Dataset records:
------------------------------------
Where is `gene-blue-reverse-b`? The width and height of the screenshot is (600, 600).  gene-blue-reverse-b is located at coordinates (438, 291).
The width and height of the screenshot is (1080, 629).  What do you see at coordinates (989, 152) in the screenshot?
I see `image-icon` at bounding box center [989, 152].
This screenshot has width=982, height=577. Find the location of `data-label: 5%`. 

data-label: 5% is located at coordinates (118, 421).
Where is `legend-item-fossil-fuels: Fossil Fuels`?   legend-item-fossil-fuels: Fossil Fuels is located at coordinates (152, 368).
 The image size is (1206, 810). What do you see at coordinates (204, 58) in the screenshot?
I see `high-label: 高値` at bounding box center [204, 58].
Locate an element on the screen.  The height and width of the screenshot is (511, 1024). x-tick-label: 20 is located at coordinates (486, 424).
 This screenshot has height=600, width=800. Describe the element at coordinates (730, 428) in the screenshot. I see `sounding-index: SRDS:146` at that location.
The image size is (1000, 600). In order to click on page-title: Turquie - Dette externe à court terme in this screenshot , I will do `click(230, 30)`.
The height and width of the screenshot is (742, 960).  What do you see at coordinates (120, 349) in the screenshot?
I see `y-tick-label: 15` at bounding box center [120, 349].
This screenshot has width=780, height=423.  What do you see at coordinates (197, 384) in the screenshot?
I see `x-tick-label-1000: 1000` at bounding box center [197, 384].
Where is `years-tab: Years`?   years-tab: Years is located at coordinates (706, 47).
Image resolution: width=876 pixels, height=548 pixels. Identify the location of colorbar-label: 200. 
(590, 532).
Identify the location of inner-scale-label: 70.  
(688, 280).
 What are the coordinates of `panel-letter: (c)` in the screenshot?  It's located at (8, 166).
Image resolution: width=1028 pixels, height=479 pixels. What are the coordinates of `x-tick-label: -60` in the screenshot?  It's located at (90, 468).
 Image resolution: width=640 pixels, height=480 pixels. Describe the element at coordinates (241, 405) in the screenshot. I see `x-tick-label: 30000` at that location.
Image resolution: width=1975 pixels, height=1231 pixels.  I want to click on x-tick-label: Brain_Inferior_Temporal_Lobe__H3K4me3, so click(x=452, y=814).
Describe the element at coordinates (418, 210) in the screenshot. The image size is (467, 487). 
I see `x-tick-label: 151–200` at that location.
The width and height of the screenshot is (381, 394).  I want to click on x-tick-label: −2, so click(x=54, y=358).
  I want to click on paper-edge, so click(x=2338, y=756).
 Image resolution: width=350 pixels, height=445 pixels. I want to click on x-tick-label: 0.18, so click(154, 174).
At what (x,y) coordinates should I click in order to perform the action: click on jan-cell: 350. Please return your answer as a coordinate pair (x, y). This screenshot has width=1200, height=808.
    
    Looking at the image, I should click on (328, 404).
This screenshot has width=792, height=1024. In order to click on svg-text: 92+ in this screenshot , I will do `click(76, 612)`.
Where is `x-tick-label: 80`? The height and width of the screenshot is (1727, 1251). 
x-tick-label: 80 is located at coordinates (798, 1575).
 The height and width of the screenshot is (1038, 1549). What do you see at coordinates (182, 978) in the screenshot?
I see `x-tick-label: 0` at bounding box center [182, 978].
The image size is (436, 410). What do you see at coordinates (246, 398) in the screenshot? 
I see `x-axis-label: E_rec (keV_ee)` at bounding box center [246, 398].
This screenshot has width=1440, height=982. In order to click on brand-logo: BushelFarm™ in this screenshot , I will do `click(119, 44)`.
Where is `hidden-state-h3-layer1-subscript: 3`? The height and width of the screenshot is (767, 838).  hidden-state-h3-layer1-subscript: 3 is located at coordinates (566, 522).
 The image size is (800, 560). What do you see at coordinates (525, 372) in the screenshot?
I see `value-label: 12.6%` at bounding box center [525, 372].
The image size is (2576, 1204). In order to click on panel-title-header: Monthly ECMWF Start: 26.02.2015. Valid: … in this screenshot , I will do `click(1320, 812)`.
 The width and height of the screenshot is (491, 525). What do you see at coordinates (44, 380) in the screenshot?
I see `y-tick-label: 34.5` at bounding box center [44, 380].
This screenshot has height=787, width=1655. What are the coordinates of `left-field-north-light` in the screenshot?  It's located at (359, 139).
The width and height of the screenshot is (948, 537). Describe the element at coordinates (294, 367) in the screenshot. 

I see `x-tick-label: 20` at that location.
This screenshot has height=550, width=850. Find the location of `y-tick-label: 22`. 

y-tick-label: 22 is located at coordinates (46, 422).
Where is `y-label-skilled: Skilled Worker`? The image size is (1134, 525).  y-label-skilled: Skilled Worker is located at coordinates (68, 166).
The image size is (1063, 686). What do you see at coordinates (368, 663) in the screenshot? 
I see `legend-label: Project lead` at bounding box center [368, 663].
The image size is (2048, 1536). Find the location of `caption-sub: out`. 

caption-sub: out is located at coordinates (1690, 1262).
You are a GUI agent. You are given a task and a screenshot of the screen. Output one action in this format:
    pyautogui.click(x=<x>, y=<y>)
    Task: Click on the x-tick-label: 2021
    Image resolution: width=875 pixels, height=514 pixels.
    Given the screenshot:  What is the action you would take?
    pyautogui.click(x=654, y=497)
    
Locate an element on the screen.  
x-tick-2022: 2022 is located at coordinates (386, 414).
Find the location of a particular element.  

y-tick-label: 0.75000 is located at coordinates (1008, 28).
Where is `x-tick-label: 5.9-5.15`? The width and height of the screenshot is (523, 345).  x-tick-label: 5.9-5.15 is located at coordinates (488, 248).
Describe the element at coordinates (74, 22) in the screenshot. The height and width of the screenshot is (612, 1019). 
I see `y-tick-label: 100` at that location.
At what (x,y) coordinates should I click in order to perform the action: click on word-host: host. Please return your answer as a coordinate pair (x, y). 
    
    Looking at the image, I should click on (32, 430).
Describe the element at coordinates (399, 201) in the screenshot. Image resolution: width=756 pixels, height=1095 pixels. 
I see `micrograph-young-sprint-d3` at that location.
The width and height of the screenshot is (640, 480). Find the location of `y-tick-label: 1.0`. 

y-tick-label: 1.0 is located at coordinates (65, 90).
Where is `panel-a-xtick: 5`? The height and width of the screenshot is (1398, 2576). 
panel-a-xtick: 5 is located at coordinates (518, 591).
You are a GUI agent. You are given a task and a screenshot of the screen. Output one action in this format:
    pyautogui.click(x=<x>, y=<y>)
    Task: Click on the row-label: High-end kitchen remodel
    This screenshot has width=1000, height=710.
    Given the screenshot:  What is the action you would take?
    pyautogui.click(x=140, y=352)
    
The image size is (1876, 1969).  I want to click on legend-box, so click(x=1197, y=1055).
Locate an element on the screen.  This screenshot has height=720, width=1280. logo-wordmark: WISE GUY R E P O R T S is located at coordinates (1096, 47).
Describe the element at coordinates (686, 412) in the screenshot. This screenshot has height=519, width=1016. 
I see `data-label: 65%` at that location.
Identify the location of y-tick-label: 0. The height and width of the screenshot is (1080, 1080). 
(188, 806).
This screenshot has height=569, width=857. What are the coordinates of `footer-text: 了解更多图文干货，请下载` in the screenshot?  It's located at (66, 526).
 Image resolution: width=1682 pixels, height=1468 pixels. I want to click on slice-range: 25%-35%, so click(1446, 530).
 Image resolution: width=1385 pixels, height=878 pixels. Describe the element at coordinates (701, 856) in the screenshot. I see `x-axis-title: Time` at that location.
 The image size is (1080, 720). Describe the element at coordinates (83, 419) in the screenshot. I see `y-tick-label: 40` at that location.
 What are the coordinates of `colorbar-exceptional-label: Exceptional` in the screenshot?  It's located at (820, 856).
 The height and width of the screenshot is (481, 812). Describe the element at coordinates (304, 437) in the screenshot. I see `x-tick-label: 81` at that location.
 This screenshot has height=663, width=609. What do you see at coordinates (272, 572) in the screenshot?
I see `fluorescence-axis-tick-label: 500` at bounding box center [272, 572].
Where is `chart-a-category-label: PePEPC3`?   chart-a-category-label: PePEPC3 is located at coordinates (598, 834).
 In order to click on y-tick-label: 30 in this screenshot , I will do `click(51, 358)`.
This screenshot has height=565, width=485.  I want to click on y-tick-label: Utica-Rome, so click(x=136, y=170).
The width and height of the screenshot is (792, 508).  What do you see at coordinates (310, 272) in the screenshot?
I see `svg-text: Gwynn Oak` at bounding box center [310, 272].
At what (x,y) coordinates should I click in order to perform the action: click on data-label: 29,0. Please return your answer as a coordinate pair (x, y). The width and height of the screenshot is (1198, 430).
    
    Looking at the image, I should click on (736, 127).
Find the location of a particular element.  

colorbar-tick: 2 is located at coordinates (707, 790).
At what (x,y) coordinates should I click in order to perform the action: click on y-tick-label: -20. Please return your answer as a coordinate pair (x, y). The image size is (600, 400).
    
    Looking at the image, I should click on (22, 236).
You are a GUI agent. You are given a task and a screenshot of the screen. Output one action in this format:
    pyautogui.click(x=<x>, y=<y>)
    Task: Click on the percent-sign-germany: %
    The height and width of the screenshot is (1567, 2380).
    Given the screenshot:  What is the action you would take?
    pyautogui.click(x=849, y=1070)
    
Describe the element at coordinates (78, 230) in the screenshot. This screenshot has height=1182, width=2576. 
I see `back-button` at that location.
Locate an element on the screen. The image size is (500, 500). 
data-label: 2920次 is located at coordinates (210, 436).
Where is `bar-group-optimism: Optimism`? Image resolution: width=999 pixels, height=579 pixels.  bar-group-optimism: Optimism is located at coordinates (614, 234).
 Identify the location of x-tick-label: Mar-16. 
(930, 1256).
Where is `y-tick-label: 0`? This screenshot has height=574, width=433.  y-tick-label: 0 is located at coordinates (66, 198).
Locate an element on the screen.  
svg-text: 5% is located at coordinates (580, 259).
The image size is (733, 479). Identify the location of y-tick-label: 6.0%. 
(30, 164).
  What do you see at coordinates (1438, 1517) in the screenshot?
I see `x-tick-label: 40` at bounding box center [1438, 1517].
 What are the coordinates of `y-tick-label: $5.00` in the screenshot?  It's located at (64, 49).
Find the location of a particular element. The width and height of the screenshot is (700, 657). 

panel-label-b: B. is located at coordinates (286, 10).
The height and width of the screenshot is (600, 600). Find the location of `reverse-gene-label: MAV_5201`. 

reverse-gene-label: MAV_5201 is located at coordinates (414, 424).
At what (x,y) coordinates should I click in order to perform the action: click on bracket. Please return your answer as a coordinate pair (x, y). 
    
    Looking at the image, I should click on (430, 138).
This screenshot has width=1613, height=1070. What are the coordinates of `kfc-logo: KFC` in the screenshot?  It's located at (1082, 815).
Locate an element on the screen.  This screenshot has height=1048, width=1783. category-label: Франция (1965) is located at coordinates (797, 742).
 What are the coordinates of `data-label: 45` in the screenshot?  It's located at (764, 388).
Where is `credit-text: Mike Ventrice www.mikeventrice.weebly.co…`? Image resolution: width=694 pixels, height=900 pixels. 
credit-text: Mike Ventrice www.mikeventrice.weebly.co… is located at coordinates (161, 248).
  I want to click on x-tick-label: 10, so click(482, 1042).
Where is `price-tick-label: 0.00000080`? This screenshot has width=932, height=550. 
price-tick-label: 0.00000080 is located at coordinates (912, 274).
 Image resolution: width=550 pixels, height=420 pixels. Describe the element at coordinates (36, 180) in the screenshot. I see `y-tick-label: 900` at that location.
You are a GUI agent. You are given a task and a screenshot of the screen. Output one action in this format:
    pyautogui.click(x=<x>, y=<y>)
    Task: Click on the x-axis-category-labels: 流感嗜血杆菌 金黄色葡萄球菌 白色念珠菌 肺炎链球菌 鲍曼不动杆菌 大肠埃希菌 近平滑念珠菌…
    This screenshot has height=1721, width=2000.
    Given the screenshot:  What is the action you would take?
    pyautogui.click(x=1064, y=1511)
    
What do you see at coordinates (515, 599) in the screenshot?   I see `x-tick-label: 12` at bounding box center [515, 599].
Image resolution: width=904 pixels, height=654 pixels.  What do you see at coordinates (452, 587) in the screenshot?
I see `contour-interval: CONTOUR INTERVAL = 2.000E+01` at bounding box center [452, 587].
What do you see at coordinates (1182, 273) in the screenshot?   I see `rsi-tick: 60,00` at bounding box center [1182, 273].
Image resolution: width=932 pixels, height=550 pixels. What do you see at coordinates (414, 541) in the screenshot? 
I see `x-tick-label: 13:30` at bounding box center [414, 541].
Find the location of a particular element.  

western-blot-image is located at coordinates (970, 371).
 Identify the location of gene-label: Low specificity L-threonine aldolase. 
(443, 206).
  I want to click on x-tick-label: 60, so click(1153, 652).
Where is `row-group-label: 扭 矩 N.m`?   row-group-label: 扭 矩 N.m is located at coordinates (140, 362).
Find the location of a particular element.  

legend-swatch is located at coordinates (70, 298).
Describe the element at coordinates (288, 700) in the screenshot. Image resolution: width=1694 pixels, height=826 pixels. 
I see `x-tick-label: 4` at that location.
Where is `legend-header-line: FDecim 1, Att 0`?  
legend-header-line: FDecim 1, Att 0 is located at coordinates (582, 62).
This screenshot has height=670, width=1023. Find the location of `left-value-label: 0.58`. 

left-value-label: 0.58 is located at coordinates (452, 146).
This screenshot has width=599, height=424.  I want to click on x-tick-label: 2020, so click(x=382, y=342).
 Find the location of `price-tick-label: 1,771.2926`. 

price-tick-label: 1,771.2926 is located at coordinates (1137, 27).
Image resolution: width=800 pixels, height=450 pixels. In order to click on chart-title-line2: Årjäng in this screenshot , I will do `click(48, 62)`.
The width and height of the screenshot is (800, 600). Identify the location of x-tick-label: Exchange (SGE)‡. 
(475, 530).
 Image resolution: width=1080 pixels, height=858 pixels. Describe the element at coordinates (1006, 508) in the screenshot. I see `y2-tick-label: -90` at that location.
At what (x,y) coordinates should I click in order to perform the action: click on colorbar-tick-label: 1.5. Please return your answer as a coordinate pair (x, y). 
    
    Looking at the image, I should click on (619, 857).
------------------------------------
◆ **Work item**
List each line of the listing above that contains the string "weebly", treating uppercase and lowercase letters as different.

◆ **Solution to the exercise**
Where is `credit-text: Mike Ventrice www.mikeventrice.weebly.co…`? Image resolution: width=694 pixels, height=900 pixels. 
credit-text: Mike Ventrice www.mikeventrice.weebly.co… is located at coordinates (161, 248).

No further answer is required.